▸ TASK GOAL: In the entries below, the lines from the one with "Click the email" through the one with "1172x698 pixels." are to be copied exactly; both ends count.

▸ RECORDS FOR PROCESSING:
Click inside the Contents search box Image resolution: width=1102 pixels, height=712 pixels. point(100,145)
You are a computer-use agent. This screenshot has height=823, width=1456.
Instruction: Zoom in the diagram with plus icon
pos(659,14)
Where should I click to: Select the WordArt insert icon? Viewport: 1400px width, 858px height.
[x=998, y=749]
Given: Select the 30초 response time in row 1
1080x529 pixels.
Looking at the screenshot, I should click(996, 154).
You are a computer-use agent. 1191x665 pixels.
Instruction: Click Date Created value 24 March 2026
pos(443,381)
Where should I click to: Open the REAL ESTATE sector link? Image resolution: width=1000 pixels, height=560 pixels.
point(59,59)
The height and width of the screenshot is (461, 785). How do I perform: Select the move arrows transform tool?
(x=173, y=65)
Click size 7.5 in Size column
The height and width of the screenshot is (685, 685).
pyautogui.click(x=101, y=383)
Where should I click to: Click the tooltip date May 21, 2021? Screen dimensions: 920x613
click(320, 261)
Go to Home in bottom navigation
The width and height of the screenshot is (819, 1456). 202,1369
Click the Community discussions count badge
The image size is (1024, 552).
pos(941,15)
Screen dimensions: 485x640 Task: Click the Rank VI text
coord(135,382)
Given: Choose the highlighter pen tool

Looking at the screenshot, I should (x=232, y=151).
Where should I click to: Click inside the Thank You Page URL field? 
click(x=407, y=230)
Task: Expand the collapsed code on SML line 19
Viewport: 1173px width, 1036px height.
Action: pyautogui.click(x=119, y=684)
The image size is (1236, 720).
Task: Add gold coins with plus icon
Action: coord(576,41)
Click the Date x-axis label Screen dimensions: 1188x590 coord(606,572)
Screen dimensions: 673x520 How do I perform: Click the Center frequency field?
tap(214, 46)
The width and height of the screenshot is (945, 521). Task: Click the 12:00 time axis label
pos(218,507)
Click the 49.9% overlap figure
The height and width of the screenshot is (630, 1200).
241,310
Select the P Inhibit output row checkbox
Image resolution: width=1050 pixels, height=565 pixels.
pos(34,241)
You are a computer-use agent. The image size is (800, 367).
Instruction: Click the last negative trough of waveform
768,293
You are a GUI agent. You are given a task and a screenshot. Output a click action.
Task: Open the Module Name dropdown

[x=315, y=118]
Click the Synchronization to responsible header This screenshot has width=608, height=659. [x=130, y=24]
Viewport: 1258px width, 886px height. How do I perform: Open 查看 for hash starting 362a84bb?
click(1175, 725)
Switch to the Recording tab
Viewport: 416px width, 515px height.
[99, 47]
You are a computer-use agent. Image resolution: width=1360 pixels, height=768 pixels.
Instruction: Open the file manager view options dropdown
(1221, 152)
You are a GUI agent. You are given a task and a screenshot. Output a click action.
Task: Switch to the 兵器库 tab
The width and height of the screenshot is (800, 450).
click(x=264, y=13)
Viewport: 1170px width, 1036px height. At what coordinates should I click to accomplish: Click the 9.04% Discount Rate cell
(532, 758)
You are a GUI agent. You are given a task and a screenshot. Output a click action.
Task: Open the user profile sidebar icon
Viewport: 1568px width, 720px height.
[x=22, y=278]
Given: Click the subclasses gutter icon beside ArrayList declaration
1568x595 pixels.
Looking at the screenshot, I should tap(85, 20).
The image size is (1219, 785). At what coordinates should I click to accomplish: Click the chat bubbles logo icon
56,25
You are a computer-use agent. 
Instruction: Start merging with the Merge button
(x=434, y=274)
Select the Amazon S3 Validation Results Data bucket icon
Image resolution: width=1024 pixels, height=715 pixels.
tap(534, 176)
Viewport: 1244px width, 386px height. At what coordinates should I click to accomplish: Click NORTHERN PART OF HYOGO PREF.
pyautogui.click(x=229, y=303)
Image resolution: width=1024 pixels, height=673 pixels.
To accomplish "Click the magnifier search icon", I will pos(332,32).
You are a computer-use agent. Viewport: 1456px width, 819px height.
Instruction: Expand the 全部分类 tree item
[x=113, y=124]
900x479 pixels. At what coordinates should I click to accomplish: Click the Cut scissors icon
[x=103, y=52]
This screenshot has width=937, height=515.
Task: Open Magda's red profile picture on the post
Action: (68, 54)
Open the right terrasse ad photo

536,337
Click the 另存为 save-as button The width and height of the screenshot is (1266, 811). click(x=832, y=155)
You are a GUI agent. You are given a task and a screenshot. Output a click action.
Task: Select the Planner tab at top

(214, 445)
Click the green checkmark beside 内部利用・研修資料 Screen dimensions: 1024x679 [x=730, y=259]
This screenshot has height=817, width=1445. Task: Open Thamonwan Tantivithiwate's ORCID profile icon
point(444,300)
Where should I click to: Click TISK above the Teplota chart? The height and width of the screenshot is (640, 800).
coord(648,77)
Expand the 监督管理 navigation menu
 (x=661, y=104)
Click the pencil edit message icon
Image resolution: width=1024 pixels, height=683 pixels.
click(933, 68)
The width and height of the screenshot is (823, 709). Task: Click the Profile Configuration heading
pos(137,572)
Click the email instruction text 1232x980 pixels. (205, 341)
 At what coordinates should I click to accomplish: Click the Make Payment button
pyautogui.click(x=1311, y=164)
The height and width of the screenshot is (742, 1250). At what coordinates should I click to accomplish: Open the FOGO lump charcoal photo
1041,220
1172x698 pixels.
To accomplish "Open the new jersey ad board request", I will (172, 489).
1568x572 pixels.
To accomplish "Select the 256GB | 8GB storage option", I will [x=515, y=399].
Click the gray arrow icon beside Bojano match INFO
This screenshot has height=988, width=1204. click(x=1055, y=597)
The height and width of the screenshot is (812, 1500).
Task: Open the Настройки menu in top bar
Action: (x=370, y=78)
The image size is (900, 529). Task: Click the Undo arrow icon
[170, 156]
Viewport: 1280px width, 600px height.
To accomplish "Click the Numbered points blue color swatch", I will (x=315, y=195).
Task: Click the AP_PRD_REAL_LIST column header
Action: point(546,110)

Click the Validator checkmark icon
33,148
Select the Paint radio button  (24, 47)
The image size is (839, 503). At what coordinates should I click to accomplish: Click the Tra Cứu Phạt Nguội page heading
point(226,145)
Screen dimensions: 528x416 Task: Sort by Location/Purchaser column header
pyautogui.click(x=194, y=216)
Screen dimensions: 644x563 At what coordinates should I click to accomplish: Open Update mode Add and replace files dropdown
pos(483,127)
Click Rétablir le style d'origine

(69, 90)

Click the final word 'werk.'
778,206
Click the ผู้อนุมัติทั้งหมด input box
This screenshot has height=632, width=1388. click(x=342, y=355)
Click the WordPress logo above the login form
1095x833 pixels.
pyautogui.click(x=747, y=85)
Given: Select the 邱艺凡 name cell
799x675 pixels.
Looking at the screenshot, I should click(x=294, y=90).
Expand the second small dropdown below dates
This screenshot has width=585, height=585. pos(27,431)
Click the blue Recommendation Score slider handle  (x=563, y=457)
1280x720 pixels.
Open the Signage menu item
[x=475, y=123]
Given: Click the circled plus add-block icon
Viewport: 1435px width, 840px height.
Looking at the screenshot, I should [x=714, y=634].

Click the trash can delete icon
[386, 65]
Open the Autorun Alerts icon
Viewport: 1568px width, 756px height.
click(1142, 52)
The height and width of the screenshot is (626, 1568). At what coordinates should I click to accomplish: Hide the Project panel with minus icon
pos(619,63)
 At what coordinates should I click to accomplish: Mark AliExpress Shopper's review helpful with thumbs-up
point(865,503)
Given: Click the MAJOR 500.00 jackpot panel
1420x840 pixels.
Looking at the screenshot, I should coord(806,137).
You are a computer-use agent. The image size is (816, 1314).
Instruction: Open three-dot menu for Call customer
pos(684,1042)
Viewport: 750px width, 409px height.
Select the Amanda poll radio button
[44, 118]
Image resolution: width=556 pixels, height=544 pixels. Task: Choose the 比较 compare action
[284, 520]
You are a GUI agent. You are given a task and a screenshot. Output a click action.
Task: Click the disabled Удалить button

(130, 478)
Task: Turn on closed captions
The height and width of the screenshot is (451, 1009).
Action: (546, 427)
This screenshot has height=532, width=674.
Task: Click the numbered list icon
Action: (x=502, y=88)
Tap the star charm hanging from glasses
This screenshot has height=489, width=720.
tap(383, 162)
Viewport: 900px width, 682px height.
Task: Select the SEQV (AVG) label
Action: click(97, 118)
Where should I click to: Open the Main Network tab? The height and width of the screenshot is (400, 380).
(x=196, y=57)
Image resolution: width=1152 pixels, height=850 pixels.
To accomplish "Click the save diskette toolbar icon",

▸ COMPLETED TASK:
Click the email instruction text 1232x980 pixels. (205, 341)
 At what coordinates should I click to accomplish: Click the Make Payment button
pyautogui.click(x=1311, y=164)
The height and width of the screenshot is (742, 1250). At what coordinates should I click to accomplish: Open the FOGO lump charcoal photo
1041,220
1172x698 pixels.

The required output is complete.